Data records
※

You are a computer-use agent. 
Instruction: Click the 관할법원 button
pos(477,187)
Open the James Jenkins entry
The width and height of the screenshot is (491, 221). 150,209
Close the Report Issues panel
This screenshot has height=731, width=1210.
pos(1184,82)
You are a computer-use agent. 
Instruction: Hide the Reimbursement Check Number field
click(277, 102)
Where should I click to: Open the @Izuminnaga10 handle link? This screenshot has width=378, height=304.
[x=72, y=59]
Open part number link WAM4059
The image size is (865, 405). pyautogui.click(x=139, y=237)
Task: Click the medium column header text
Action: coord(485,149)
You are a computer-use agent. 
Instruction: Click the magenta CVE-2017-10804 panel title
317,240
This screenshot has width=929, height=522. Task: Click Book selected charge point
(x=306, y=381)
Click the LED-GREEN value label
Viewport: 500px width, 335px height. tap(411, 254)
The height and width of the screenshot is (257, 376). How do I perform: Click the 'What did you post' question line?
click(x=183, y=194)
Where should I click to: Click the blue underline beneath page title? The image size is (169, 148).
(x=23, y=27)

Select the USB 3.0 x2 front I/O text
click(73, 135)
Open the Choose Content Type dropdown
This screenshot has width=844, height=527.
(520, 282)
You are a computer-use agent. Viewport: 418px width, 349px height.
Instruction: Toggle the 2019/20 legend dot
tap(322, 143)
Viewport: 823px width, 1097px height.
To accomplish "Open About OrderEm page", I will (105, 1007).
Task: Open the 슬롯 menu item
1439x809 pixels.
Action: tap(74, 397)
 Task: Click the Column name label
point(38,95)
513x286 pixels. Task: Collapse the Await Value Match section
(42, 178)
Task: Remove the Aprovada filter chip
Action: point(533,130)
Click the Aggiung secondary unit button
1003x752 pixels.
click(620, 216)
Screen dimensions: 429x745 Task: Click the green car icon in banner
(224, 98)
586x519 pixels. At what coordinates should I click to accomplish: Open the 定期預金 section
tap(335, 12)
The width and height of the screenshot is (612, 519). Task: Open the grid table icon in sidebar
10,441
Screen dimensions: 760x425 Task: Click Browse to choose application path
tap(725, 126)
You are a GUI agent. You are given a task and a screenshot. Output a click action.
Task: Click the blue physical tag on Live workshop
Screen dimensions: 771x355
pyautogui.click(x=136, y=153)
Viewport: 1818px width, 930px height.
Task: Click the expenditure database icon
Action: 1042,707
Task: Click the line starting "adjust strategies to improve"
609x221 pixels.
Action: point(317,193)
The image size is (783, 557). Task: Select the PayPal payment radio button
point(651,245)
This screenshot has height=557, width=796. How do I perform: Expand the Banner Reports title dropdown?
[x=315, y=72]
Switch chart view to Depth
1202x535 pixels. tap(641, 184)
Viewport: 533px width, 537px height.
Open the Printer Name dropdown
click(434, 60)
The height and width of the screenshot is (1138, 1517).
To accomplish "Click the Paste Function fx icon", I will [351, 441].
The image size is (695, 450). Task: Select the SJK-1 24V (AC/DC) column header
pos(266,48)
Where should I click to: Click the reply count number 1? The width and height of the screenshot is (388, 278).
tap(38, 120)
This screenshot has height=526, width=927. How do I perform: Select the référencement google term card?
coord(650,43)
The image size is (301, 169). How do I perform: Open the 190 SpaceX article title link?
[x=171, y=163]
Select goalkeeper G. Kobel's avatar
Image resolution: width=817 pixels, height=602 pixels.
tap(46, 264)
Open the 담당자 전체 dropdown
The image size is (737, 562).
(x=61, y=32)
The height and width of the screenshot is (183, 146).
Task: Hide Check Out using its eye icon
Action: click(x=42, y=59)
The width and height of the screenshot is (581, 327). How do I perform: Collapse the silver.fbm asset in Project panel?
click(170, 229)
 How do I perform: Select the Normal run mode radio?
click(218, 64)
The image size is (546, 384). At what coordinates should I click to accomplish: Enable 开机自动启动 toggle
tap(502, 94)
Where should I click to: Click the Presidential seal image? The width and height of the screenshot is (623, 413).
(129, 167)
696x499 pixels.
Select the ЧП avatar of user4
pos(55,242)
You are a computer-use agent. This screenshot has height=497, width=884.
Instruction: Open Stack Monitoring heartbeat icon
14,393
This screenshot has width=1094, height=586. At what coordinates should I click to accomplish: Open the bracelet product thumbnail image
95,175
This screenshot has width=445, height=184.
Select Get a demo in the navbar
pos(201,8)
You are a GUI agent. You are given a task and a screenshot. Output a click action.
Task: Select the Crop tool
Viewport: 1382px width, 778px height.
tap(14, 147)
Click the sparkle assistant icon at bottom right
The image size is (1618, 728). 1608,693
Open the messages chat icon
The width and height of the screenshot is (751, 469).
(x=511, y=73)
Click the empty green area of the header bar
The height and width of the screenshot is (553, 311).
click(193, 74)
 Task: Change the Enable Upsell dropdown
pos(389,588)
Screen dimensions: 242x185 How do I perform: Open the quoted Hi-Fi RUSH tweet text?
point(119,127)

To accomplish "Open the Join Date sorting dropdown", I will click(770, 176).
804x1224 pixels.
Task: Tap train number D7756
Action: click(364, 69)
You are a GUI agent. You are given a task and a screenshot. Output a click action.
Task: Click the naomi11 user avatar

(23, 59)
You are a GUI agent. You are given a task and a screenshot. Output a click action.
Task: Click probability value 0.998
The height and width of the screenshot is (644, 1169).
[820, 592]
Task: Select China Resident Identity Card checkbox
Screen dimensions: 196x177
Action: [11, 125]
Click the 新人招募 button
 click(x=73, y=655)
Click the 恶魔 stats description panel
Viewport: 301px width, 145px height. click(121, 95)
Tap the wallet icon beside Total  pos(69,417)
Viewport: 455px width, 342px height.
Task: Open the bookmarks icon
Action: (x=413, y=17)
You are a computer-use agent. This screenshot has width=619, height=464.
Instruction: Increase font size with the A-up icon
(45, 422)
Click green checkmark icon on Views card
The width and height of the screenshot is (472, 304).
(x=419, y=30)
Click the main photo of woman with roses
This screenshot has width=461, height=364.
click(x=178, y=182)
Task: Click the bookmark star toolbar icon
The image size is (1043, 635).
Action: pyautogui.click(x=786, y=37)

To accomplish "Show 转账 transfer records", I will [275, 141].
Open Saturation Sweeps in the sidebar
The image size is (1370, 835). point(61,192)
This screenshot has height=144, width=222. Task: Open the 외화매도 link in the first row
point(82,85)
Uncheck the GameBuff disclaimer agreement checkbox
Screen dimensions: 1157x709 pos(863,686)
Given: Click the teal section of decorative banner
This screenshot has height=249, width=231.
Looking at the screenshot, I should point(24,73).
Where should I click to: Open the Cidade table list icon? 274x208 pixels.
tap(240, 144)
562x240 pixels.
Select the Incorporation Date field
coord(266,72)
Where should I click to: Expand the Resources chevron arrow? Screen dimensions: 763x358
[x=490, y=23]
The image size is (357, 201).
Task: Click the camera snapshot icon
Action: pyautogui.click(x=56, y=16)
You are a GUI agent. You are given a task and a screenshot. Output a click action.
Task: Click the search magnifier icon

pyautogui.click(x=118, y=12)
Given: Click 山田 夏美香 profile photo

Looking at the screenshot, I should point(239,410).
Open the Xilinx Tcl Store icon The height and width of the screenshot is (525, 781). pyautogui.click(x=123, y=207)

※

Instructions to follow
Reproduce every row above verbatim, in its original order.

Correct result
You are a computer-use agent. 
Instruction: Click the 관할법원 button
pos(477,187)
Open the James Jenkins entry
The width and height of the screenshot is (491, 221). 150,209
Close the Report Issues panel
This screenshot has height=731, width=1210.
pos(1184,82)
You are a computer-use agent. 
Instruction: Hide the Reimbursement Check Number field
click(277, 102)
Where should I click to: Open the @Izuminnaga10 handle link? This screenshot has width=378, height=304.
[x=72, y=59]
Open part number link WAM4059
The image size is (865, 405). pyautogui.click(x=139, y=237)
Task: Click the medium column header text
Action: coord(485,149)
You are a computer-use agent. 
Instruction: Click the magenta CVE-2017-10804 panel title
317,240
This screenshot has width=929, height=522. Task: Click Book selected charge point
(x=306, y=381)
Click the LED-GREEN value label
Viewport: 500px width, 335px height. tap(411, 254)
The height and width of the screenshot is (257, 376). How do I perform: Click the 'What did you post' question line?
click(x=183, y=194)
Where should I click to: Click the blue underline beneath page title? The image size is (169, 148).
(x=23, y=27)

Select the USB 3.0 x2 front I/O text
click(73, 135)
Open the Choose Content Type dropdown
This screenshot has width=844, height=527.
(520, 282)
You are a computer-use agent. Viewport: 418px width, 349px height.
Instruction: Toggle the 2019/20 legend dot
tap(322, 143)
Viewport: 823px width, 1097px height.
To accomplish "Open About OrderEm page", I will (105, 1007).
Task: Open the 슬롯 menu item
1439x809 pixels.
Action: tap(74, 397)
 Task: Click the Column name label
point(38,95)
513x286 pixels. Task: Collapse the Await Value Match section
(42, 178)
Task: Remove the Aprovada filter chip
Action: point(533,130)
Click the Aggiung secondary unit button
1003x752 pixels.
click(620, 216)
Screen dimensions: 429x745 Task: Click the green car icon in banner
(224, 98)
586x519 pixels. At what coordinates should I click to accomplish: Open the 定期預金 section
tap(335, 12)
The width and height of the screenshot is (612, 519). Task: Open the grid table icon in sidebar
10,441
Screen dimensions: 760x425 Task: Click Browse to choose application path
tap(725, 126)
You are a GUI agent. You are given a task and a screenshot. Output a click action.
Task: Click the blue physical tag on Live workshop
Screen dimensions: 771x355
pyautogui.click(x=136, y=153)
Viewport: 1818px width, 930px height.
Task: Click the expenditure database icon
Action: 1042,707
Task: Click the line starting "adjust strategies to improve"
609x221 pixels.
Action: point(317,193)
The image size is (783, 557). Task: Select the PayPal payment radio button
point(651,245)
This screenshot has height=557, width=796. How do I perform: Expand the Banner Reports title dropdown?
[x=315, y=72]
Switch chart view to Depth
1202x535 pixels. tap(641, 184)
Viewport: 533px width, 537px height.
Open the Printer Name dropdown
click(434, 60)
The height and width of the screenshot is (1138, 1517).
To accomplish "Click the Paste Function fx icon", I will [351, 441].
The image size is (695, 450). Task: Select the SJK-1 24V (AC/DC) column header
pos(266,48)
Where should I click to: Click the reply count number 1? The width and height of the screenshot is (388, 278).
tap(38, 120)
This screenshot has height=526, width=927. How do I perform: Select the référencement google term card?
coord(650,43)
The image size is (301, 169). How do I perform: Open the 190 SpaceX article title link?
[x=171, y=163]
Select goalkeeper G. Kobel's avatar
Image resolution: width=817 pixels, height=602 pixels.
tap(46, 264)
Open the 담당자 전체 dropdown
The image size is (737, 562).
(x=61, y=32)
The height and width of the screenshot is (183, 146).
Task: Hide Check Out using its eye icon
Action: click(x=42, y=59)
The width and height of the screenshot is (581, 327). How do I perform: Collapse the silver.fbm asset in Project panel?
click(170, 229)
 How do I perform: Select the Normal run mode radio?
click(218, 64)
The image size is (546, 384). At what coordinates should I click to accomplish: Enable 开机自动启动 toggle
tap(502, 94)
Where should I click to: Click the Presidential seal image? The width and height of the screenshot is (623, 413).
(129, 167)
696x499 pixels.
Select the ЧП avatar of user4
pos(55,242)
You are a computer-use agent. This screenshot has height=497, width=884.
Instruction: Open Stack Monitoring heartbeat icon
14,393
This screenshot has width=1094, height=586. At what coordinates should I click to accomplish: Open the bracelet product thumbnail image
95,175
This screenshot has width=445, height=184.
Select Get a demo in the navbar
pos(201,8)
You are a GUI agent. You are given a task and a screenshot. Output a click action.
Task: Select the Crop tool
Viewport: 1382px width, 778px height.
tap(14, 147)
Click the sparkle assistant icon at bottom right
The image size is (1618, 728). 1608,693
Open the messages chat icon
The width and height of the screenshot is (751, 469).
(x=511, y=73)
Click the empty green area of the header bar
The height and width of the screenshot is (553, 311).
click(193, 74)
 Task: Change the Enable Upsell dropdown
pos(389,588)
Screen dimensions: 242x185 How do I perform: Open the quoted Hi-Fi RUSH tweet text?
point(119,127)

To accomplish "Open the Join Date sorting dropdown", I will click(770, 176).
804x1224 pixels.
Task: Tap train number D7756
Action: click(364, 69)
You are a GUI agent. You are given a task and a screenshot. Output a click action.
Task: Click the naomi11 user avatar

(23, 59)
You are a GUI agent. You are given a task and a screenshot. Output a click action.
Task: Click probability value 0.998
The height and width of the screenshot is (644, 1169).
[820, 592]
Task: Select China Resident Identity Card checkbox
Screen dimensions: 196x177
Action: [11, 125]
Click the 新人招募 button
 click(x=73, y=655)
Click the 恶魔 stats description panel
Viewport: 301px width, 145px height. click(121, 95)
Tap the wallet icon beside Total  pos(69,417)
Viewport: 455px width, 342px height.
Task: Open the bookmarks icon
Action: (x=413, y=17)
You are a computer-use agent. This screenshot has width=619, height=464.
Instruction: Increase font size with the A-up icon
(45, 422)
Click green checkmark icon on Views card
The width and height of the screenshot is (472, 304).
(x=419, y=30)
Click the main photo of woman with roses
This screenshot has width=461, height=364.
click(x=178, y=182)
Task: Click the bookmark star toolbar icon
The image size is (1043, 635).
Action: pyautogui.click(x=786, y=37)

To accomplish "Show 转账 transfer records", I will [275, 141].
Open Saturation Sweeps in the sidebar
The image size is (1370, 835). point(61,192)
This screenshot has height=144, width=222. Task: Open the 외화매도 link in the first row
point(82,85)
Uncheck the GameBuff disclaimer agreement checkbox
Screen dimensions: 1157x709 pos(863,686)
Given: Click the teal section of decorative banner
This screenshot has height=249, width=231.
Looking at the screenshot, I should point(24,73).
Where should I click to: Open the Cidade table list icon? 274x208 pixels.
tap(240, 144)
562x240 pixels.
Select the Incorporation Date field
coord(266,72)
Where should I click to: Expand the Resources chevron arrow? Screen dimensions: 763x358
[x=490, y=23]
The image size is (357, 201).
Task: Click the camera snapshot icon
Action: pyautogui.click(x=56, y=16)
You are a GUI agent. You are given a task and a screenshot. Output a click action.
Task: Click the search magnifier icon

pyautogui.click(x=118, y=12)
Given: Click 山田 夏美香 profile photo

Looking at the screenshot, I should point(239,410).
Open the Xilinx Tcl Store icon The height and width of the screenshot is (525, 781). pyautogui.click(x=123, y=207)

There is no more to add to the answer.